Rowan player battles back from devastating crash

November 25, 2014

MIKE JENSEN, INQUIRER STAFF WRITER

One afternoon last week, Rowan University basketball coach Joe Cassidy popped his head into a room on the fifth floor of the Magee Rehabilitation Hospital and found it empty.

"Is he in rehab?" Cassidy asked a nurse walking by.

"He may be at lunch," she said.

Three floors down, Robert Pittman was sitting at a cafeteria table across from his aunt. He had just finished a BLT and most of a bowl of mac and cheese. Rowan's coach complimented him on his attire, a Rowan basketball T-shirt. Barely more than two months after he had broken his neck, Pittman may be in a wheelchair, but he is able to chart his progress.

"You're walking with a harness?" Cassidy asked.
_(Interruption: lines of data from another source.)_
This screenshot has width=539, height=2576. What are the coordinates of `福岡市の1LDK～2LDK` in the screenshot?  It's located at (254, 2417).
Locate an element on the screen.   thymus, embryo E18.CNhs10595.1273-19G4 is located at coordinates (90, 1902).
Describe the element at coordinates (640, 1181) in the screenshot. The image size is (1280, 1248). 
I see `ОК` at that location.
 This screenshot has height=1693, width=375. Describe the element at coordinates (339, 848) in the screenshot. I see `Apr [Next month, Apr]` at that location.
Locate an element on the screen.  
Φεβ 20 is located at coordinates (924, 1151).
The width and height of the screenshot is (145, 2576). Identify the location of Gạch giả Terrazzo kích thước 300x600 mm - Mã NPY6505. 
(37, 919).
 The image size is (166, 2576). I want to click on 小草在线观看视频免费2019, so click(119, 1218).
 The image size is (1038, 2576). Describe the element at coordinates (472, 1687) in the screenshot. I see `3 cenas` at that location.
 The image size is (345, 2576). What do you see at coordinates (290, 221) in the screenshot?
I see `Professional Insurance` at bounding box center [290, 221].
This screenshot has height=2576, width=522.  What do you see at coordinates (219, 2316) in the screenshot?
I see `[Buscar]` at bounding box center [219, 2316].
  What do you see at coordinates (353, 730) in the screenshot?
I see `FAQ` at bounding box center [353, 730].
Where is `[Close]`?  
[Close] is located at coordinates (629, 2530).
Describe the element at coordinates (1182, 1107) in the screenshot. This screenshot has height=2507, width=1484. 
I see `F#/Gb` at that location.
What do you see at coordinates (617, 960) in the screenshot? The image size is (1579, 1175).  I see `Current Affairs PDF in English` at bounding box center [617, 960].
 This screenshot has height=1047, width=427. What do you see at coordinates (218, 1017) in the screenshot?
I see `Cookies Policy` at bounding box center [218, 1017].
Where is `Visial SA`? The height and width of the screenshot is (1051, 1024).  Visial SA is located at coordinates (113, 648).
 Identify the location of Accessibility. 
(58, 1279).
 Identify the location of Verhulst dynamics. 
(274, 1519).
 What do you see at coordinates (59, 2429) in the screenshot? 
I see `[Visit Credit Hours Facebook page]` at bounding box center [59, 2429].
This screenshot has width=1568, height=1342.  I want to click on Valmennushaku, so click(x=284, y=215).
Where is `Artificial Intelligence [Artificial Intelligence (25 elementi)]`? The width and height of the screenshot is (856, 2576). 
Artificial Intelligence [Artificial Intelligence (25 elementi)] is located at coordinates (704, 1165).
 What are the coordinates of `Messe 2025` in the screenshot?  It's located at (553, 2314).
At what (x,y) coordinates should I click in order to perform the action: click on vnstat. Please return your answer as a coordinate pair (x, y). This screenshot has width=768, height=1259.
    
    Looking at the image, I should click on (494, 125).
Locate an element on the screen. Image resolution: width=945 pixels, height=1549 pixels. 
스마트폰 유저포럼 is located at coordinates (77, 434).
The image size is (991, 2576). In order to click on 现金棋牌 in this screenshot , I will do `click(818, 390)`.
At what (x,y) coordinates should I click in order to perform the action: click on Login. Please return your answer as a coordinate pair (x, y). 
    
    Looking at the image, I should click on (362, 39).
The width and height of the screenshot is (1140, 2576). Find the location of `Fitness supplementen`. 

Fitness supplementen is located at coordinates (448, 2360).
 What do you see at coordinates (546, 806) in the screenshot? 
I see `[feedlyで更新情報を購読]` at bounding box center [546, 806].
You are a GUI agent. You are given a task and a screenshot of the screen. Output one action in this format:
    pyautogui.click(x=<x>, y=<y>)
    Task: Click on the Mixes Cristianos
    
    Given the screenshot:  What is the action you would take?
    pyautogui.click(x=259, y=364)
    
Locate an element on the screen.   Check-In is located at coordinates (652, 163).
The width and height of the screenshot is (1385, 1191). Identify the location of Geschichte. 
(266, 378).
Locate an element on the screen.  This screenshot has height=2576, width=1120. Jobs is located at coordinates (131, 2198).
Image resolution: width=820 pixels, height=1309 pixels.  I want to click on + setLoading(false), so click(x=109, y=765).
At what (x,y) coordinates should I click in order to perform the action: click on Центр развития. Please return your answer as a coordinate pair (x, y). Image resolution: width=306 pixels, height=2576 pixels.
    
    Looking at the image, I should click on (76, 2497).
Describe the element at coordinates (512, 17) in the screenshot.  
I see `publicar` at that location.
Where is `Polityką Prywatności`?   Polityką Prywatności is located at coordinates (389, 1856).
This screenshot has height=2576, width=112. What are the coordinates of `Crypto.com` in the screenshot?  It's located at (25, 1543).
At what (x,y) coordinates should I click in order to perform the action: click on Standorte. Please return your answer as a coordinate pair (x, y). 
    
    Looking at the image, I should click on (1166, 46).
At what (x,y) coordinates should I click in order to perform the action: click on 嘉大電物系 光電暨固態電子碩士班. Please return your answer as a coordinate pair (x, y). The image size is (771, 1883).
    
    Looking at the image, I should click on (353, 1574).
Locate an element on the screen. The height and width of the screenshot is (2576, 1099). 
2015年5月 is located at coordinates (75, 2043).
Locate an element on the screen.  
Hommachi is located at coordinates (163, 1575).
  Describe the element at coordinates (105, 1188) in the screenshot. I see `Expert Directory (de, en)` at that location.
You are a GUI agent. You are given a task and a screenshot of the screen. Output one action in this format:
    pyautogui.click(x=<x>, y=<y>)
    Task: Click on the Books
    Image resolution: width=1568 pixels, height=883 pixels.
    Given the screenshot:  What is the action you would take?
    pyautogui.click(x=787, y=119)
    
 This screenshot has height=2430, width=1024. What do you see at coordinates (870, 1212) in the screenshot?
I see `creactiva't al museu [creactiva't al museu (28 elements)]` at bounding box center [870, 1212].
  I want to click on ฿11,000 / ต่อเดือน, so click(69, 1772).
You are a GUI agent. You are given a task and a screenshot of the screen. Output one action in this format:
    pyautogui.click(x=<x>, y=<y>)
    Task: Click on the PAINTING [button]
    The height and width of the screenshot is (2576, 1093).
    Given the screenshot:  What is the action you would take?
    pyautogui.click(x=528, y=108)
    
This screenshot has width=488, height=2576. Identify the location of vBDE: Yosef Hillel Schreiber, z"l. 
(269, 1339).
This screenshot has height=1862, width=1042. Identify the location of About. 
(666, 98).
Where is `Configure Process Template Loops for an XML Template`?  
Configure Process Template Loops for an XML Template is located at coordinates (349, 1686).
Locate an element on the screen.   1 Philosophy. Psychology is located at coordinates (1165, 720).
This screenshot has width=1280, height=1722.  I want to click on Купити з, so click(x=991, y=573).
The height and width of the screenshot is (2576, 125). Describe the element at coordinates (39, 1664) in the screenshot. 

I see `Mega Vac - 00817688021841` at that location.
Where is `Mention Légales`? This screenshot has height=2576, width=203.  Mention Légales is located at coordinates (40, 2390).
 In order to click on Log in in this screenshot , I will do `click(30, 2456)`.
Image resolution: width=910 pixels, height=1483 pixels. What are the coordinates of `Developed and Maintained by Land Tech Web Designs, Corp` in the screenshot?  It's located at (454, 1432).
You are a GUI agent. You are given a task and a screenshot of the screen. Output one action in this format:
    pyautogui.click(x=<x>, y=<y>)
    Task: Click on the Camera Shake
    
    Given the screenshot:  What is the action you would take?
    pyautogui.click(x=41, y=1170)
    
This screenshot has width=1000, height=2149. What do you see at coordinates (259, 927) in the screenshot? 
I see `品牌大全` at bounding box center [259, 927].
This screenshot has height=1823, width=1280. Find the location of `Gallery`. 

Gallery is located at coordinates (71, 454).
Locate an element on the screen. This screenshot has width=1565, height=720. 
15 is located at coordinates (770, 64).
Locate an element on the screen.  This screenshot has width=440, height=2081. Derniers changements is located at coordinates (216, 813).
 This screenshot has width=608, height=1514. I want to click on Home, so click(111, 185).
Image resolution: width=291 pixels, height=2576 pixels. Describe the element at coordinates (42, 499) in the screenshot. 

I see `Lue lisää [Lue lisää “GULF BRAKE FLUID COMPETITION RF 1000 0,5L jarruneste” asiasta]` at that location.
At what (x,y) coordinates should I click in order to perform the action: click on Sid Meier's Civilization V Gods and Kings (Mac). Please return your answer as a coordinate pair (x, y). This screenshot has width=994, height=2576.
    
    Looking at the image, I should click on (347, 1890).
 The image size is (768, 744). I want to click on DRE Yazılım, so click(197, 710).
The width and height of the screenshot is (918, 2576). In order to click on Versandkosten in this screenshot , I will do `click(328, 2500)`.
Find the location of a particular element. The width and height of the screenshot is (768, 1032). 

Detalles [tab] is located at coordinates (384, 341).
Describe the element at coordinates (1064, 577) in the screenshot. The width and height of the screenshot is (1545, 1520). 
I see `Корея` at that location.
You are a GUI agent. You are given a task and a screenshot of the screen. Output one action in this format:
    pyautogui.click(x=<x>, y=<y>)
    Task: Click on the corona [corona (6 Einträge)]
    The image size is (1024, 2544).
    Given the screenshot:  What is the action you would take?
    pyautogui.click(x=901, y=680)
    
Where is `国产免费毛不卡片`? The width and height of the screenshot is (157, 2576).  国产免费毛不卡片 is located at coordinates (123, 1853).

"With the nurses," Pittman said.

"Wow," his coach said.

Pittman wasn't walking at all when he first showed up in early October, after emergency surgery at Cooper University Hospital, after a car accident on Sept. 12 changed the focus of his workouts completely away from basketball. He was never paralyzed, Pittman said, never lost feeling, although his left leg remains weaker than his right.

"I just want to be able to walk again," Pittman said. "I have tunnel vision."

Pittman was a new sophomore at Rowan, a transfer basketball player from Goldey-Beacom College in Wilmington. Rowan had just had its first basketball meeting the day before. That Friday afternoon, Pittman left an open gym where he had played with some of his new teammates, who barely knew the new guy.

"I won two games of one-on-one - I always think about that, the last time I played," Pittman said.

It was his birthday that weekend so Pittman, from Boothwyn, Delaware County, was driving back across the Commodore Barry Bridge to Chester, where he had lived into high school, headed there to get a haircut - "I had to get a fresh one."

According to a Harrison Township Police report, witnesses in the car ahead and behind Pittman's saw an unidentified maroon car heading east on Route 322 drift into the westbound lane. Trying to avoid it, Pittman swerved his car off the road and it drove up guide wires, flipping over.

"I remember everything," Pittman said.

The other car kept going, never spotted again. There is no update on the police report. Pittman said he can't worry about that. What still scares him, he said, is that his younger brother, a freshman at Rowan, could have been in the passenger's seat. Robert was trying to reach William Pittman to come with him, but his brother didn't answer his phone. "Thank God he didn't answer his phone," Robert Pittman said.

Therapists at Magee tell Lauree Booth-Pittman her son has the perfect personality to maneuver through this.

"He just smiles," she said. "He has a phenomenal personality."

When Pittman, a former basketball star at Chichester High, first got to Magee, he couldn't pick up a checker with his left hand. Last Wednesday, he was scrolling through his cellphone looking for a good photo to put in the newspaper. He passed on having one taken that day but said, "I'm lucky to be here. I have sensation and movement everywhere, and that's a blessing."

"From day one, he was not hesitating to try anything that we threw at him," said Jillian Kenderish, an occupational therapist at the facility on Race Street. "In the beginning, he was still on a ventilator. . . . Just [working on] being able to tolerate getting out of bed, getting in a chair, not getting dizzy. Now, he's doing so much better. It's a testament that he kind of pushed through in the beginning."

This already had been a tough, tough year in Pittman's house. According to his mother, who works as a health care software specialist, Robert's upbeat personality was inherited from her husband, who died of a heart attack in April.

Since he has two younger brothers, he still finds himself watching over them even from his hospital room. He was getting on his 11-year-old brother about homework. "I'm like, what am I doing? I'm in a wheelchair," Pittman said. "He listens, though."

Being an athlete makes a huge difference when it comes to his rehab, he said. "My body was prepared for the workload. Mentally, I'm prepared to get up and go work out. When I got here, I had lost a lot of weight. I was like 202 pounds" - on a 6-foot-4 frame. "I got down to 140. Now I'm up to like 178. But I'm self-motivated."

Whatever his next step, he talked about his driving force: He does not want to be dependent on family members.

"Even though my son is in this condition he's in right now," his mother said, "he's adopting a family for Christmas."

It was a family project, he said, work begun by his father. In between physical-therapy sessions, Robert looked for good candidates, putting out the word on Instagram. It goes with his mind-set of being lucky, that the outcome of his accident could have been worse. He sees others in worse shape at Magee.

"Four boys - their house went on fire," Robert Pittman said of the family they are adopting. "I don't think they had insurance."